TASK DETAILS:
Write out every single entry exactly.

┌──

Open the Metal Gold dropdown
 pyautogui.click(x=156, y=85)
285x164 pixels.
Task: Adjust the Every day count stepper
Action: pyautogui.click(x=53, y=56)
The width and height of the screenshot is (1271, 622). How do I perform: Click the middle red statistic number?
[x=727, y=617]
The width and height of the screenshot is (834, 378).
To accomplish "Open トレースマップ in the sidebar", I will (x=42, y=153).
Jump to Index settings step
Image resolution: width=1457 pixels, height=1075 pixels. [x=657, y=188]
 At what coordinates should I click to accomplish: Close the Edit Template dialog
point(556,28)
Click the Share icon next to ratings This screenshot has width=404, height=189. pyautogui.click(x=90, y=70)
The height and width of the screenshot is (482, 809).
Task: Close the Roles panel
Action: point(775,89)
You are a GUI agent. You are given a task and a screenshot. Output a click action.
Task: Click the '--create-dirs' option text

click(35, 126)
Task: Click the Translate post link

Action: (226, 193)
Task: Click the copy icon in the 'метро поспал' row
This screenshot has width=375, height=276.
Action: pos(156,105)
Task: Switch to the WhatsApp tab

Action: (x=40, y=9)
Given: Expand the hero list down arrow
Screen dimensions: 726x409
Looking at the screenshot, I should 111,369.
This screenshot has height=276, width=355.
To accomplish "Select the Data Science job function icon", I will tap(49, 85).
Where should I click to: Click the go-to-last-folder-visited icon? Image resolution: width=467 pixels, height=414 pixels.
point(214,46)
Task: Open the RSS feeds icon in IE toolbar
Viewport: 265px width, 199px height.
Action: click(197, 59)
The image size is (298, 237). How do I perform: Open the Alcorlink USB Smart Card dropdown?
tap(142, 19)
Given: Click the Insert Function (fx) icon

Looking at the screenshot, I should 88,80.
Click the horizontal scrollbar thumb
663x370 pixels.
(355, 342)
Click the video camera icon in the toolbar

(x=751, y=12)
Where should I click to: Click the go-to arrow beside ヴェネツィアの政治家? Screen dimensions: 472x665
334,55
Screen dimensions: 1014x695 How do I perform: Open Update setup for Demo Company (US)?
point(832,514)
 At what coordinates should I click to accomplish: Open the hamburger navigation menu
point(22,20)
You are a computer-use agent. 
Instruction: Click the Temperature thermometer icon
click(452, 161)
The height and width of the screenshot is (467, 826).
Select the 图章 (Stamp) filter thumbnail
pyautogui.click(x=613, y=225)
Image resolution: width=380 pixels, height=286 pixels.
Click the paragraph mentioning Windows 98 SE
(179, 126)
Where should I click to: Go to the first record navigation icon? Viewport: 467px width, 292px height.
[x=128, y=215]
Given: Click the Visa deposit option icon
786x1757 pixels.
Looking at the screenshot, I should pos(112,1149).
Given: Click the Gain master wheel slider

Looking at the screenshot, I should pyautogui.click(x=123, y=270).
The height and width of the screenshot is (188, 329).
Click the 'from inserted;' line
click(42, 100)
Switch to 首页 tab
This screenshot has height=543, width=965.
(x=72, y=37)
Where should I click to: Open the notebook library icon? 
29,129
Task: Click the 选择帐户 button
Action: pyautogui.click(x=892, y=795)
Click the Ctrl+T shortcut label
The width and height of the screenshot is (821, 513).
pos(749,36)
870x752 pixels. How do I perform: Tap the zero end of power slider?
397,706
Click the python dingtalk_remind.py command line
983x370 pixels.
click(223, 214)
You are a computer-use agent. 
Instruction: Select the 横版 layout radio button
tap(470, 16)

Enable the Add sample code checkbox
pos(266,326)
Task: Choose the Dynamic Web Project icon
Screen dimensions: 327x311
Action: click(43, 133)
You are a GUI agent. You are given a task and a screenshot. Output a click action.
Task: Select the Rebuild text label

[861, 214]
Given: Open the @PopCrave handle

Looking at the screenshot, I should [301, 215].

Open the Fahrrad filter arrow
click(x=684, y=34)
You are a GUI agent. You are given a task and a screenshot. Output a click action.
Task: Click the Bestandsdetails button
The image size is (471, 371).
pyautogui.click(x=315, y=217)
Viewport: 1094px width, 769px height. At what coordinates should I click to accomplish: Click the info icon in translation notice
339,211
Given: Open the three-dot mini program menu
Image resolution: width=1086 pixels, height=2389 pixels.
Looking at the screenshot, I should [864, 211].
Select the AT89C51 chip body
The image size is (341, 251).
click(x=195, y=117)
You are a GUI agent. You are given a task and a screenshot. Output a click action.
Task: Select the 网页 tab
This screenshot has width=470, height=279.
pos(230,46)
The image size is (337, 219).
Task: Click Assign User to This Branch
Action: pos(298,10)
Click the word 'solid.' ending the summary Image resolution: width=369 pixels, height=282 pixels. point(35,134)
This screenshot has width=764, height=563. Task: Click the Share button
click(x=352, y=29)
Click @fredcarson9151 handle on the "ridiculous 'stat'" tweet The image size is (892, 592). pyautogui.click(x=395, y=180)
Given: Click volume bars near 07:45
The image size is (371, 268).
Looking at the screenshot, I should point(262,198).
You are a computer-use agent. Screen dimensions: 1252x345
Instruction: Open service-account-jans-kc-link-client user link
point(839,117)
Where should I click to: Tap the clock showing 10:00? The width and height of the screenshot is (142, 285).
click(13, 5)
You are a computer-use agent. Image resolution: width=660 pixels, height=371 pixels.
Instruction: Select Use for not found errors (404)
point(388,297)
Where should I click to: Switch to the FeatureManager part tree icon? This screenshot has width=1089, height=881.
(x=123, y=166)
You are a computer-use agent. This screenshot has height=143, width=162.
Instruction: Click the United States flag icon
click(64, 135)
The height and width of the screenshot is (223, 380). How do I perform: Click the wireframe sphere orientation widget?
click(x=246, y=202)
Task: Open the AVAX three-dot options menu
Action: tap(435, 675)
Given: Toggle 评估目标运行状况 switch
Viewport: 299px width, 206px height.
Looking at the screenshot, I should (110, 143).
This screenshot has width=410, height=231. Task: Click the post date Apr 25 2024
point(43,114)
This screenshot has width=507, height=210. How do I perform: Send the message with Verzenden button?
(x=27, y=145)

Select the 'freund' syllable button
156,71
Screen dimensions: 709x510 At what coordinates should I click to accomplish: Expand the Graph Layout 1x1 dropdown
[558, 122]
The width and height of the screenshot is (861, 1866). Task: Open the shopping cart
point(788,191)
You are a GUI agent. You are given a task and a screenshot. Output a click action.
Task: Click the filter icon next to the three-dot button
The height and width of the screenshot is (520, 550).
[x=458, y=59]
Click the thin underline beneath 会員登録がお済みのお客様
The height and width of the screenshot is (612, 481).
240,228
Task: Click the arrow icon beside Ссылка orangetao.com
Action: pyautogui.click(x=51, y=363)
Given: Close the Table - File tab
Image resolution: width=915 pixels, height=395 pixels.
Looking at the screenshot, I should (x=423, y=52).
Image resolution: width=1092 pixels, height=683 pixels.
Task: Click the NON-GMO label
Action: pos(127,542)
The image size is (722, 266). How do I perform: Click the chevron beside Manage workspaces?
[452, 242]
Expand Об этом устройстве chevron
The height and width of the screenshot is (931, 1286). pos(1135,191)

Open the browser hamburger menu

└──

ANSWER BOX:
Open the Metal Gold dropdown
 pyautogui.click(x=156, y=85)
285x164 pixels.
Task: Adjust the Every day count stepper
Action: pyautogui.click(x=53, y=56)
The width and height of the screenshot is (1271, 622). How do I perform: Click the middle red statistic number?
[x=727, y=617]
The width and height of the screenshot is (834, 378).
To accomplish "Open トレースマップ in the sidebar", I will (x=42, y=153).
Jump to Index settings step
Image resolution: width=1457 pixels, height=1075 pixels. [x=657, y=188]
 At what coordinates should I click to accomplish: Close the Edit Template dialog
point(556,28)
Click the Share icon next to ratings This screenshot has width=404, height=189. pyautogui.click(x=90, y=70)
The height and width of the screenshot is (482, 809).
Task: Close the Roles panel
Action: point(775,89)
You are a GUI agent. You are given a task and a screenshot. Output a click action.
Task: Click the '--create-dirs' option text

click(35, 126)
Task: Click the Translate post link

Action: (226, 193)
Task: Click the copy icon in the 'метро поспал' row
This screenshot has width=375, height=276.
Action: pos(156,105)
Task: Switch to the WhatsApp tab

Action: (x=40, y=9)
Given: Expand the hero list down arrow
Screen dimensions: 726x409
Looking at the screenshot, I should 111,369.
This screenshot has height=276, width=355.
To accomplish "Select the Data Science job function icon", I will tap(49, 85).
Where should I click to: Click the go-to-last-folder-visited icon? Image resolution: width=467 pixels, height=414 pixels.
point(214,46)
Task: Open the RSS feeds icon in IE toolbar
Viewport: 265px width, 199px height.
Action: click(197, 59)
The image size is (298, 237). How do I perform: Open the Alcorlink USB Smart Card dropdown?
tap(142, 19)
Given: Click the Insert Function (fx) icon

Looking at the screenshot, I should 88,80.
Click the horizontal scrollbar thumb
663x370 pixels.
(355, 342)
Click the video camera icon in the toolbar

(x=751, y=12)
Where should I click to: Click the go-to arrow beside ヴェネツィアの政治家? Screen dimensions: 472x665
334,55
Screen dimensions: 1014x695 How do I perform: Open Update setup for Demo Company (US)?
point(832,514)
 At what coordinates should I click to accomplish: Open the hamburger navigation menu
point(22,20)
You are a computer-use agent. 
Instruction: Click the Temperature thermometer icon
click(452, 161)
The height and width of the screenshot is (467, 826).
Select the 图章 (Stamp) filter thumbnail
pyautogui.click(x=613, y=225)
Image resolution: width=380 pixels, height=286 pixels.
Click the paragraph mentioning Windows 98 SE
(179, 126)
Where should I click to: Go to the first record navigation icon? Viewport: 467px width, 292px height.
[x=128, y=215]
Given: Click the Visa deposit option icon
786x1757 pixels.
Looking at the screenshot, I should pos(112,1149).
Given: Click the Gain master wheel slider

Looking at the screenshot, I should pyautogui.click(x=123, y=270).
The height and width of the screenshot is (188, 329).
Click the 'from inserted;' line
click(42, 100)
Switch to 首页 tab
This screenshot has height=543, width=965.
(x=72, y=37)
Where should I click to: Open the notebook library icon? 
29,129
Task: Click the 选择帐户 button
Action: pyautogui.click(x=892, y=795)
Click the Ctrl+T shortcut label
The width and height of the screenshot is (821, 513).
pos(749,36)
870x752 pixels. How do I perform: Tap the zero end of power slider?
397,706
Click the python dingtalk_remind.py command line
983x370 pixels.
click(223, 214)
You are a computer-use agent. 
Instruction: Select the 横版 layout radio button
tap(470, 16)

Enable the Add sample code checkbox
pos(266,326)
Task: Choose the Dynamic Web Project icon
Screen dimensions: 327x311
Action: click(43, 133)
You are a GUI agent. You are given a task and a screenshot. Output a click action.
Task: Select the Rebuild text label

[861, 214]
Given: Open the @PopCrave handle

Looking at the screenshot, I should [301, 215].

Open the Fahrrad filter arrow
click(x=684, y=34)
You are a GUI agent. You are given a task and a screenshot. Output a click action.
Task: Click the Bestandsdetails button
The image size is (471, 371).
pyautogui.click(x=315, y=217)
Viewport: 1094px width, 769px height. At what coordinates should I click to accomplish: Click the info icon in translation notice
339,211
Given: Open the three-dot mini program menu
Image resolution: width=1086 pixels, height=2389 pixels.
Looking at the screenshot, I should [864, 211].
Select the AT89C51 chip body
The image size is (341, 251).
click(x=195, y=117)
You are a GUI agent. You are given a task and a screenshot. Output a click action.
Task: Select the 网页 tab
This screenshot has width=470, height=279.
pos(230,46)
The image size is (337, 219).
Task: Click Assign User to This Branch
Action: pos(298,10)
Click the word 'solid.' ending the summary Image resolution: width=369 pixels, height=282 pixels. point(35,134)
This screenshot has width=764, height=563. Task: Click the Share button
click(x=352, y=29)
Click @fredcarson9151 handle on the "ridiculous 'stat'" tweet The image size is (892, 592). pyautogui.click(x=395, y=180)
Given: Click volume bars near 07:45
The image size is (371, 268).
Looking at the screenshot, I should point(262,198).
You are a computer-use agent. Screen dimensions: 1252x345
Instruction: Open service-account-jans-kc-link-client user link
point(839,117)
Where should I click to: Tap the clock showing 10:00? The width and height of the screenshot is (142, 285).
click(13, 5)
You are a computer-use agent. Image resolution: width=660 pixels, height=371 pixels.
Instruction: Select Use for not found errors (404)
point(388,297)
Where should I click to: Switch to the FeatureManager part tree icon? This screenshot has width=1089, height=881.
(x=123, y=166)
You are a computer-use agent. This screenshot has height=143, width=162.
Instruction: Click the United States flag icon
click(64, 135)
The height and width of the screenshot is (223, 380). How do I perform: Click the wireframe sphere orientation widget?
click(x=246, y=202)
Task: Open the AVAX three-dot options menu
Action: tap(435, 675)
Given: Toggle 评估目标运行状况 switch
Viewport: 299px width, 206px height.
Looking at the screenshot, I should (110, 143).
This screenshot has width=410, height=231. Task: Click the post date Apr 25 2024
point(43,114)
This screenshot has width=507, height=210. How do I perform: Send the message with Verzenden button?
(x=27, y=145)

Select the 'freund' syllable button
156,71
Screen dimensions: 709x510 At what coordinates should I click to accomplish: Expand the Graph Layout 1x1 dropdown
[558, 122]
The width and height of the screenshot is (861, 1866). Task: Open the shopping cart
point(788,191)
You are a GUI agent. You are given a task and a screenshot. Output a click action.
Task: Click the filter icon next to the three-dot button
The height and width of the screenshot is (520, 550).
[x=458, y=59]
Click the thin underline beneath 会員登録がお済みのお客様
The height and width of the screenshot is (612, 481).
240,228
Task: Click the arrow icon beside Ссылка orangetao.com
Action: pyautogui.click(x=51, y=363)
Given: Close the Table - File tab
Image resolution: width=915 pixels, height=395 pixels.
Looking at the screenshot, I should (x=423, y=52).
Image resolution: width=1092 pixels, height=683 pixels.
Task: Click the NON-GMO label
Action: pos(127,542)
The image size is (722, 266). How do I perform: Click the chevron beside Manage workspaces?
[452, 242]
Expand Об этом устройстве chevron
The height and width of the screenshot is (931, 1286). pos(1135,191)

Open the browser hamburger menu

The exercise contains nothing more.